Head coach Kavis Reed said Jyles will come to training camp as his No. 1 signal caller, just two days after stating the 29-year-old would have to fight for the job.
Jyles said he’s ready to take the reins after becoming an Eskimo in a blockbuster trade Monday that saw fan-favourite quarterback Ricky Ray head to the Toronto Argonauts.
“We lost a great guy here. Ricky Ray is a great quarterback,” said Jyles in a joint news conference with Reed at Commonwealth Stadium.
“But it’s new times now. I’m here in town and I’m looking forward to competing and earning a spot on this team.”

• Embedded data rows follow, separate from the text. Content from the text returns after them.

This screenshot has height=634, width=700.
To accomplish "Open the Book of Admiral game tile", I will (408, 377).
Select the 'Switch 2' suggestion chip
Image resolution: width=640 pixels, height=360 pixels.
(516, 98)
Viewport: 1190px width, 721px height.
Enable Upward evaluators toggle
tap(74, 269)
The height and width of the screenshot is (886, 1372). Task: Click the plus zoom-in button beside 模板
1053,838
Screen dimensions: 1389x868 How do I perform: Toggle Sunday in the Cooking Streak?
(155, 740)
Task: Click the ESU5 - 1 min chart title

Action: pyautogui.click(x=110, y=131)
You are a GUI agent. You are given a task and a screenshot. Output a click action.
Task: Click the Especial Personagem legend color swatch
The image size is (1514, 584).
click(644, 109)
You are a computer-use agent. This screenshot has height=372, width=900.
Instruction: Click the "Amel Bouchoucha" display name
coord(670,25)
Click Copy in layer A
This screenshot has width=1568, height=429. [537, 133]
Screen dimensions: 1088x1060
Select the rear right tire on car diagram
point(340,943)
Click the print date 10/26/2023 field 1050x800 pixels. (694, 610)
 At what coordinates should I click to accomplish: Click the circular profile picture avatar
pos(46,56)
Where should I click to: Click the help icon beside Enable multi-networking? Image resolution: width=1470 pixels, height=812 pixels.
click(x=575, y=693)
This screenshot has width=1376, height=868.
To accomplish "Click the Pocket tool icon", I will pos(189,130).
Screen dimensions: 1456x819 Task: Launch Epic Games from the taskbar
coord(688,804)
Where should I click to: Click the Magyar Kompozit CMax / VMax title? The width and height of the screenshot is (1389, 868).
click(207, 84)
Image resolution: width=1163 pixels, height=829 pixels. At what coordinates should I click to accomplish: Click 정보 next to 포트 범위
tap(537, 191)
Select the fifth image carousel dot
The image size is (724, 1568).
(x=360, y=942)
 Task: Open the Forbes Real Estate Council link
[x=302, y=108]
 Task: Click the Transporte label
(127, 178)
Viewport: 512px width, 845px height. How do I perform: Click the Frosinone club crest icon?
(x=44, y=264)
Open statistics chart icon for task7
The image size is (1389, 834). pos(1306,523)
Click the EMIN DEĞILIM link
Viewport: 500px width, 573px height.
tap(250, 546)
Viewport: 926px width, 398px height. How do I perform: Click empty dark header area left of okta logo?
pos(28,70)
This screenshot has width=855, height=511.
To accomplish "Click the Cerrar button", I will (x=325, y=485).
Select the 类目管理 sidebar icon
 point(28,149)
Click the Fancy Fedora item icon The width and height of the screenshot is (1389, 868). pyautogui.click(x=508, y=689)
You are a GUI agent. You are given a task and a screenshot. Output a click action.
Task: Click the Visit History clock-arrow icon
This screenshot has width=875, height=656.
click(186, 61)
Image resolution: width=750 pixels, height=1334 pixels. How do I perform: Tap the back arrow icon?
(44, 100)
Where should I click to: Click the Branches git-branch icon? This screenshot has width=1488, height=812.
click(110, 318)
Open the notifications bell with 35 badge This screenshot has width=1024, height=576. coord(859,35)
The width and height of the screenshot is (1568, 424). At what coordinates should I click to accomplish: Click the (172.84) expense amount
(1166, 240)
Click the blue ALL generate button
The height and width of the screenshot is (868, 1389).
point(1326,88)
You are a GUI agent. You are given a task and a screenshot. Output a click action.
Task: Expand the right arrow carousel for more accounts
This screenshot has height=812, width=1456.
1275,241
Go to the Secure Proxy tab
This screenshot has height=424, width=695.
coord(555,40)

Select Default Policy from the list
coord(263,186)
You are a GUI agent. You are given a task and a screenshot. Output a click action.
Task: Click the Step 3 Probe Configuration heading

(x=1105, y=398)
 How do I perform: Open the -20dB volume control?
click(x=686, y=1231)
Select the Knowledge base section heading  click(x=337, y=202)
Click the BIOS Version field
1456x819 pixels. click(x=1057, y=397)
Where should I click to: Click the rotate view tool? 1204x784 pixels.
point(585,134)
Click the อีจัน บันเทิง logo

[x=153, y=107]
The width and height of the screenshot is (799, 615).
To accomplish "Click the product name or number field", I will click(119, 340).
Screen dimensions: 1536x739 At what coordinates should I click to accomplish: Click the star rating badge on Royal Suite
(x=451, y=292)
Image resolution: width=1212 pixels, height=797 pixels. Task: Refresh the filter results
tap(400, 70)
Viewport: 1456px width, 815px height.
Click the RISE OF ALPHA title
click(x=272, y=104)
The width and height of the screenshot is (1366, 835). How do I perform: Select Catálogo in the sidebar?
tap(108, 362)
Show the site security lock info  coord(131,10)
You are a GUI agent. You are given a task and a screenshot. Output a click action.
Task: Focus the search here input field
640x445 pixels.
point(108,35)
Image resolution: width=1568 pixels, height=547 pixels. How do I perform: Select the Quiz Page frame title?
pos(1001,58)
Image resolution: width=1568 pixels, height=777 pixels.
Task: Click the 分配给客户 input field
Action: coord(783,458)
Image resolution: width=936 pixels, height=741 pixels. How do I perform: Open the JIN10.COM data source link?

Jyles was traded to Edmonton, along with Canadian kicker Grant Shaw and Toronto’s No. 1 pick — second overall — in the upcoming Canadian College Draft.
“Steven will come in as the top guy on the depth chart,” said Reed. “After reviewing the situation the last couple of days I think it’s only appropriate he come in as the No. 1 guy on the depth chart.”
Reed didn’t say what led him to anoint Jyles as his No. 1, but he and general manager Eric Tillman came under fire from some media and fans on Monday for trading away a top-flight CFL signal caller for someone they weren’t even sure would start.
Jyles said he’s not thinking about the depth charts or replacing Ray.
“I’ll control what I can control,” said the six-foot-one, 218-pounder from Independence, La.
This is Jyles’ second go-around with the Eskimos, the team he started off with in the CFL in 2006.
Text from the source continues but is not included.